Pero hay un dato que cambia la lectura del conflicto: la protesta no fue impulsada por estructuras tradicionales, sino por trabajadores y vecinos autoconvocados.
Y eso no es menor.
Porque cuando la gente decide organizarse por fuera de los canales habituales, lo que aparece es un nivel de malestar mucho más profundo. En Gan Gan no hubo aparatos, ni logística sindical: hubo carteles hechos a mano, caminatas simples y una necesidad urgente de ser escuchados.
Lo mismo se replicó en distintos puntos de la provincia, donde la movilización de este 28 de abril tuvo un fuerte componente de autoconvocatoria, dejando en evidencia que el reclamo ya desbordó a las conducciones gremiales.

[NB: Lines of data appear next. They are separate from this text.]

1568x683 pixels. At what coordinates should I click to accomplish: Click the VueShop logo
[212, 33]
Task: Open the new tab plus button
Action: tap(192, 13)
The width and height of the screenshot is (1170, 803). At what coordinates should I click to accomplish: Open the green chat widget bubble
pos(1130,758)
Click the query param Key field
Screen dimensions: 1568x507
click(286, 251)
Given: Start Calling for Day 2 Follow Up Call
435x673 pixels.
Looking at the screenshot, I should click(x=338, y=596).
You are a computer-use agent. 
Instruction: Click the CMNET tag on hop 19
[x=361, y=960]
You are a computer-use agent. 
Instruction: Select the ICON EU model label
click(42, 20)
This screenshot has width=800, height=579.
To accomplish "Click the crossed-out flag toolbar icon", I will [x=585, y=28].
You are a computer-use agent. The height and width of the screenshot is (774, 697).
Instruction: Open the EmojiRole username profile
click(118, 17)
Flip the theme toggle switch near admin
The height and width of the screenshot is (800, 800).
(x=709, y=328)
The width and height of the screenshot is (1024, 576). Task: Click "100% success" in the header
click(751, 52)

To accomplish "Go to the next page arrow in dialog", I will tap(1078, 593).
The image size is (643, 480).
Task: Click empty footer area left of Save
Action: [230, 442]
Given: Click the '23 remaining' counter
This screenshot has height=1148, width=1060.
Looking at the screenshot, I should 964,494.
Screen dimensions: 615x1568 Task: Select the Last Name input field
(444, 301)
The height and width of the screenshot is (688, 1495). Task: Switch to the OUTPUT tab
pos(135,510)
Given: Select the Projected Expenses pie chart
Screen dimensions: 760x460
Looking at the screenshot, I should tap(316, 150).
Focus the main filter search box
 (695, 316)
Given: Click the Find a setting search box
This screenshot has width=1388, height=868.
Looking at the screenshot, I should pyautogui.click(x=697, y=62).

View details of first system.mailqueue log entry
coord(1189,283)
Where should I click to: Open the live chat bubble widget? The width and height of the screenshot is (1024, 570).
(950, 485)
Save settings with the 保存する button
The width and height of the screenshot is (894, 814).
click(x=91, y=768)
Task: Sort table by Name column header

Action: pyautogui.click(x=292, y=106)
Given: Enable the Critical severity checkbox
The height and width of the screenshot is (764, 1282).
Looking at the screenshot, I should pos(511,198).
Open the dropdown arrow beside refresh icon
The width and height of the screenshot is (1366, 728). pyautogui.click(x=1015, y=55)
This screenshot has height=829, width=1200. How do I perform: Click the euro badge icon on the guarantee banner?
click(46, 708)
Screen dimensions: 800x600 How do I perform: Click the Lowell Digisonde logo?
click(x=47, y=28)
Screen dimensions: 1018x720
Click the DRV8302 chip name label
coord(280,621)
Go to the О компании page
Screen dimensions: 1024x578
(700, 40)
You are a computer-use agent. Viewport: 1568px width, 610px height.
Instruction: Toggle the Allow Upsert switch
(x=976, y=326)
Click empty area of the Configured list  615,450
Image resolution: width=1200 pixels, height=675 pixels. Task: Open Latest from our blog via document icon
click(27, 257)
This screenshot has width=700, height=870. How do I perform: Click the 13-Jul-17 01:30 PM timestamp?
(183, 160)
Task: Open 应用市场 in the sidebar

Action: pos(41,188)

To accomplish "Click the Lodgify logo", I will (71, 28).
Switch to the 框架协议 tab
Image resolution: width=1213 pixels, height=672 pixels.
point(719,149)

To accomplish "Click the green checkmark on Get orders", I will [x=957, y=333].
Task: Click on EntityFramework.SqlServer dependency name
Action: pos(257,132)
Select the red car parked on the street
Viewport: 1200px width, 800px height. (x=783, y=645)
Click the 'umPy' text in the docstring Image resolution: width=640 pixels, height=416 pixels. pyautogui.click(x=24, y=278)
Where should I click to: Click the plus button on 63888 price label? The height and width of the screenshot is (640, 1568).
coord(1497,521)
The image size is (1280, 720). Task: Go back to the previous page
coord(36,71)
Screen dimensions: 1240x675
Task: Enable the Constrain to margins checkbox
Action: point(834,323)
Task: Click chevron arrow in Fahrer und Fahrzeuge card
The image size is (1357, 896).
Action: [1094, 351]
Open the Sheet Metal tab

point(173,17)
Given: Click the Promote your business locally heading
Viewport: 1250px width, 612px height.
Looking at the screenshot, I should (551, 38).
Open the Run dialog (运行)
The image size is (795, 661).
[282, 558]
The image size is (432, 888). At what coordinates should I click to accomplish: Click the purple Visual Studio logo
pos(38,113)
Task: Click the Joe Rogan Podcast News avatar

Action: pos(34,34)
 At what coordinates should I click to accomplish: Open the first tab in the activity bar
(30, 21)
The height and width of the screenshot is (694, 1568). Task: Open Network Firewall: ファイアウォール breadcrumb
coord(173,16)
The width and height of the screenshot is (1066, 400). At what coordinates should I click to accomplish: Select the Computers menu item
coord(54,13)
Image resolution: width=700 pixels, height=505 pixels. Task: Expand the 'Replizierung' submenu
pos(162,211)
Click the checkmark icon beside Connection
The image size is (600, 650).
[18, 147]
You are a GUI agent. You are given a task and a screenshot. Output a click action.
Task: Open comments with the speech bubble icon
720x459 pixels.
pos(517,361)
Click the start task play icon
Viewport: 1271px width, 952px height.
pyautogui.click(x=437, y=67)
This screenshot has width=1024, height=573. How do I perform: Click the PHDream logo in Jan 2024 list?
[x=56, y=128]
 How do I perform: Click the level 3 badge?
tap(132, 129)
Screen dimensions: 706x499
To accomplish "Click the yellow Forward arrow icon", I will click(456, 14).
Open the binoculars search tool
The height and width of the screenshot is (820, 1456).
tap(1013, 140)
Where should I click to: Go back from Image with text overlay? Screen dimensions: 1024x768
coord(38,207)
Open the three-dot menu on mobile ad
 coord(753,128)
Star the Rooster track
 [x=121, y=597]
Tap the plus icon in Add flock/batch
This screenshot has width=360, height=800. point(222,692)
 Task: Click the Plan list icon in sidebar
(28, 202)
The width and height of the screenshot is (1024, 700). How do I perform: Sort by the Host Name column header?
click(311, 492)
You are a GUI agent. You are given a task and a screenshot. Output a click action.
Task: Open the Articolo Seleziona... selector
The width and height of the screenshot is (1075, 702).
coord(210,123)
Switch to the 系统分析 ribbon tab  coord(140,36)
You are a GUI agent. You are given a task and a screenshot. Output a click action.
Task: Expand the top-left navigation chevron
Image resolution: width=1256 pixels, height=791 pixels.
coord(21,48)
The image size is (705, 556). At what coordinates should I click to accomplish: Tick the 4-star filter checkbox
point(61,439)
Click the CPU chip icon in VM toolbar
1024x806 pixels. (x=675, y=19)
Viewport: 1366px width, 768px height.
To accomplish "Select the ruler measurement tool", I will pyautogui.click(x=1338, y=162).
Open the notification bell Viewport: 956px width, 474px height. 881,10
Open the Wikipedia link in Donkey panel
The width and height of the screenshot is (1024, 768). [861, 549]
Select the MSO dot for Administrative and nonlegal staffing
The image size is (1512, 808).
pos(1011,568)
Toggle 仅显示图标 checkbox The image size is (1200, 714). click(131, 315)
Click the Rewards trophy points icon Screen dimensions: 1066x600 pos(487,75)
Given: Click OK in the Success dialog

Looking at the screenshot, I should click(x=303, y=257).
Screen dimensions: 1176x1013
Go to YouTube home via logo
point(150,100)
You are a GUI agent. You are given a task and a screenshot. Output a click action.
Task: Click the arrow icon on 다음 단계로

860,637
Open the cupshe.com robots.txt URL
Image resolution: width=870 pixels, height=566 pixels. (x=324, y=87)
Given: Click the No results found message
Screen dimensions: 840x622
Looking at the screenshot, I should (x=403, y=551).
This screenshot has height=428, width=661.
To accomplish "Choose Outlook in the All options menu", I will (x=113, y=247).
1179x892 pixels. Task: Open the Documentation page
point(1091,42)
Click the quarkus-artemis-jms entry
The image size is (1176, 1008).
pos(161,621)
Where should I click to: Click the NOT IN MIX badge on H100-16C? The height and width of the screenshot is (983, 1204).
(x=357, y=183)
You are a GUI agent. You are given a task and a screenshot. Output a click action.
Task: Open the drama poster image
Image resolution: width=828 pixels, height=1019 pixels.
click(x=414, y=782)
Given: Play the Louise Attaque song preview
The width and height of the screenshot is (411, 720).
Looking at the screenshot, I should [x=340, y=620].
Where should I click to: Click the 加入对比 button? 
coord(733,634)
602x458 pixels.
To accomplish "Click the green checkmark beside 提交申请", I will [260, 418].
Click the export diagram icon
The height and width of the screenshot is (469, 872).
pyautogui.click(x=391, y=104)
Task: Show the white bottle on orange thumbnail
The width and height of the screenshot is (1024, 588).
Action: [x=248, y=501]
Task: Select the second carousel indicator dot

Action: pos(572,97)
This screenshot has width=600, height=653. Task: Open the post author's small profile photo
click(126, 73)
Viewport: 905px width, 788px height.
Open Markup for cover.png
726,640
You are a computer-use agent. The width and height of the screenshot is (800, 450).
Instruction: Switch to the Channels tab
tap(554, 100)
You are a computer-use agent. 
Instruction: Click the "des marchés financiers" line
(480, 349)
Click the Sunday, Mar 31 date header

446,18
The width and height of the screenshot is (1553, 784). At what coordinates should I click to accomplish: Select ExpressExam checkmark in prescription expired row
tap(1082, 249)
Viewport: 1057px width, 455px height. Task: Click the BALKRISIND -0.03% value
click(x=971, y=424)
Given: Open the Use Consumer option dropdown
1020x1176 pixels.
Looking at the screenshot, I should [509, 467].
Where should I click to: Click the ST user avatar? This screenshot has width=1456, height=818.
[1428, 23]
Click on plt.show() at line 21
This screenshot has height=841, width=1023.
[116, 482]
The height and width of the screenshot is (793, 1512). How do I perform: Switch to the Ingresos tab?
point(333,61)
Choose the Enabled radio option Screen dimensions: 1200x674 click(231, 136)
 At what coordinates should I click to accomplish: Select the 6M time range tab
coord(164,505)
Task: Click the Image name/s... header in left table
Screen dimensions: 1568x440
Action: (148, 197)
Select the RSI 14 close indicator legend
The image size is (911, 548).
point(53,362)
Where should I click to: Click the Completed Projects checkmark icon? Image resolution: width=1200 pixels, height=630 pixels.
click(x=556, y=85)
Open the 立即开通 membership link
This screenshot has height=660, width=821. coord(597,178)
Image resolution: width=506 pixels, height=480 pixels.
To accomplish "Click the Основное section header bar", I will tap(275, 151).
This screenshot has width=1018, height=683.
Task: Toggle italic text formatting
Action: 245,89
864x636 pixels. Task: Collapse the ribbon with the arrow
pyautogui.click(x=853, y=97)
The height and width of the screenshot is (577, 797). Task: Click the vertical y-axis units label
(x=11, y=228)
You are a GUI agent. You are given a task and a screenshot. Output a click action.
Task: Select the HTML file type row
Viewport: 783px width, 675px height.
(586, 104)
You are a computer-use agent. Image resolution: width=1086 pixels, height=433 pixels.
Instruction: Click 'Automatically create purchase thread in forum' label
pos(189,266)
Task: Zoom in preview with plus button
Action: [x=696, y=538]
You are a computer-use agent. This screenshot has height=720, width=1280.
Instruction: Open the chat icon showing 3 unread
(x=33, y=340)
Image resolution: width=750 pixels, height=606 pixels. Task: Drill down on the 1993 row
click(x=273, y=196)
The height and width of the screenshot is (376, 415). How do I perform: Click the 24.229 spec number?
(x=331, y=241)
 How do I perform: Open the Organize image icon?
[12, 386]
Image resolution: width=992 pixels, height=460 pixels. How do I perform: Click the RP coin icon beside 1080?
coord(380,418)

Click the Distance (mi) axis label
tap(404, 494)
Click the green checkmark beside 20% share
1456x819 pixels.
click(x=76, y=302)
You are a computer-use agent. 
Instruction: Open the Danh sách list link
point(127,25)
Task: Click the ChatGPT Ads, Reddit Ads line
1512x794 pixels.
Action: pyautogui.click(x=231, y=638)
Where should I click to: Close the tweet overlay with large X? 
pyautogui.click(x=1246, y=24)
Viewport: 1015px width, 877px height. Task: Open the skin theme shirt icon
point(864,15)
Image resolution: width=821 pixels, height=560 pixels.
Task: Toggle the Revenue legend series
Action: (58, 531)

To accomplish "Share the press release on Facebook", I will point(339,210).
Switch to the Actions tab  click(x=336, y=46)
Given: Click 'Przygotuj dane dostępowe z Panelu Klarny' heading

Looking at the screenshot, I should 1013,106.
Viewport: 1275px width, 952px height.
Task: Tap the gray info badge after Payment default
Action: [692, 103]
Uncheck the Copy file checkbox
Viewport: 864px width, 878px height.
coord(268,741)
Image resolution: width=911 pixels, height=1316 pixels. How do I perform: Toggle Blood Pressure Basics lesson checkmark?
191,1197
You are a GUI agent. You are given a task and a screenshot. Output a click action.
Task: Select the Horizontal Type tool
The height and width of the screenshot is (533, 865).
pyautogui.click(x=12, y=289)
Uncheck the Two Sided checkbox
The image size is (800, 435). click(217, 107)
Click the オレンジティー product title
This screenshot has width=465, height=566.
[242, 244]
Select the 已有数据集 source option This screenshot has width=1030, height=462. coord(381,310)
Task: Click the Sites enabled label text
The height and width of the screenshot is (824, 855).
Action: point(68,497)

El trasfondo es claro: salarios deteriorados, paritarias que no dan respuestas y una sensación creciente de abandono. Docentes, estatales y trabajadores de la salud coincidieron en un mismo punto: la necesidad de salir a la calle.
Pero cuando ese reclamo nace directamente desde la gente, sin intermediarios, el mensaje es aún más contundente.
Porque ya no se trata solo de una pulseada sindical, sino de un conflicto social que atraviesa toda la provincia.
Y ahí es donde la imagen de Gan Gan cobra una dimensión distinta. No por la cantidad de gente, sino por lo que representa: cuando hasta en los pueblos más chicos la protesta es autoconvocada, el problema dejó de ser sectorial para convertirse en generalizado
Mientras tanto, el Gobierno sigue sin dar señales claras. Y en ese silencio, el conflicto crece.
La calle ya habló.
Y esta vez, lo hizo sin pedir permiso.